### [Requirement]
Reproduce every one of the entries below word for word, with no changes.

-- START OF The data --

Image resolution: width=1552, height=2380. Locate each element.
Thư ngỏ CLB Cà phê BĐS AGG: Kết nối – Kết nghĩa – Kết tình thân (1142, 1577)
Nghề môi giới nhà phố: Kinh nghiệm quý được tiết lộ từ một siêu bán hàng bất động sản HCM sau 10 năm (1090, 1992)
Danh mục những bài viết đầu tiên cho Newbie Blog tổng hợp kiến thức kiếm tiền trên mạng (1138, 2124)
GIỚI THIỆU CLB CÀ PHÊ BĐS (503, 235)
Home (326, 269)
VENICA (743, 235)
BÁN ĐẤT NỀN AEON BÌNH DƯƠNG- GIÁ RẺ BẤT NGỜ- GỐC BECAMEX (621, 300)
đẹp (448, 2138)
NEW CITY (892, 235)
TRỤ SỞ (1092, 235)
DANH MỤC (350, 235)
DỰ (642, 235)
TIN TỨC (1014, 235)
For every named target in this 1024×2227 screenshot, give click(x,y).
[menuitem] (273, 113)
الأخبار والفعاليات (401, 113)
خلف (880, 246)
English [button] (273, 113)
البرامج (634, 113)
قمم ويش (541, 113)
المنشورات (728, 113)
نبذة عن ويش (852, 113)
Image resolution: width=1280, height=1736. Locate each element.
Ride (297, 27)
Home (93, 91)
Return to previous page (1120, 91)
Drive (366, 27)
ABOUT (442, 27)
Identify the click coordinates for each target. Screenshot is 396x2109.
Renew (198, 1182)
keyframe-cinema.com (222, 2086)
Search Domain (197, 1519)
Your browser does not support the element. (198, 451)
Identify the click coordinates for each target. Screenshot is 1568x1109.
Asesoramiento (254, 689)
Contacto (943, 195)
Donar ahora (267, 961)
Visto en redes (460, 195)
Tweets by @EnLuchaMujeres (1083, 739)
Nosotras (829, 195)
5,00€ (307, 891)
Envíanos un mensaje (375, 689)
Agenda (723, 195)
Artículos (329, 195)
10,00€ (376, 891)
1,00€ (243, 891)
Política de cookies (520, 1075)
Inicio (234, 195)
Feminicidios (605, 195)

-- END OF The data --

### [Result for this exercise]
Image resolution: width=1552, height=2380. Locate each element.
Thư ngỏ CLB Cà phê BĐS AGG: Kết nối – Kết nghĩa – Kết tình thân (1142, 1577)
Nghề môi giới nhà phố: Kinh nghiệm quý được tiết lộ từ một siêu bán hàng bất động sản HCM sau 10 năm (1090, 1992)
Danh mục những bài viết đầu tiên cho Newbie Blog tổng hợp kiến thức kiếm tiền trên mạng (1138, 2124)
GIỚI THIỆU CLB CÀ PHÊ BĐS (503, 235)
Home (326, 269)
VENICA (743, 235)
BÁN ĐẤT NỀN AEON BÌNH DƯƠNG- GIÁ RẺ BẤT NGỜ- GỐC BECAMEX (621, 300)
đẹp (448, 2138)
NEW CITY (892, 235)
TRỤ SỞ (1092, 235)
DANH MỤC (350, 235)
DỰ (642, 235)
TIN TỨC (1014, 235)
For every named target in this 1024×2227 screenshot, give click(x,y).
[menuitem] (273, 113)
الأخبار والفعاليات (401, 113)
خلف (880, 246)
English [button] (273, 113)
البرامج (634, 113)
قمم ويش (541, 113)
المنشورات (728, 113)
نبذة عن ويش (852, 113)
Image resolution: width=1280, height=1736. Locate each element.
Ride (297, 27)
Home (93, 91)
Return to previous page (1120, 91)
Drive (366, 27)
ABOUT (442, 27)
Identify the click coordinates for each target. Screenshot is 396x2109.
Renew (198, 1182)
keyframe-cinema.com (222, 2086)
Search Domain (197, 1519)
Your browser does not support the element. (198, 451)
Identify the click coordinates for each target. Screenshot is 1568x1109.
Asesoramiento (254, 689)
Contacto (943, 195)
Donar ahora (267, 961)
Visto en redes (460, 195)
Tweets by @EnLuchaMujeres (1083, 739)
Nosotras (829, 195)
5,00€ (307, 891)
Envíanos un mensaje (375, 689)
Agenda (723, 195)
Artículos (329, 195)
10,00€ (376, 891)
1,00€ (243, 891)
Política de cookies (520, 1075)
Inicio (234, 195)
Feminicidios (605, 195)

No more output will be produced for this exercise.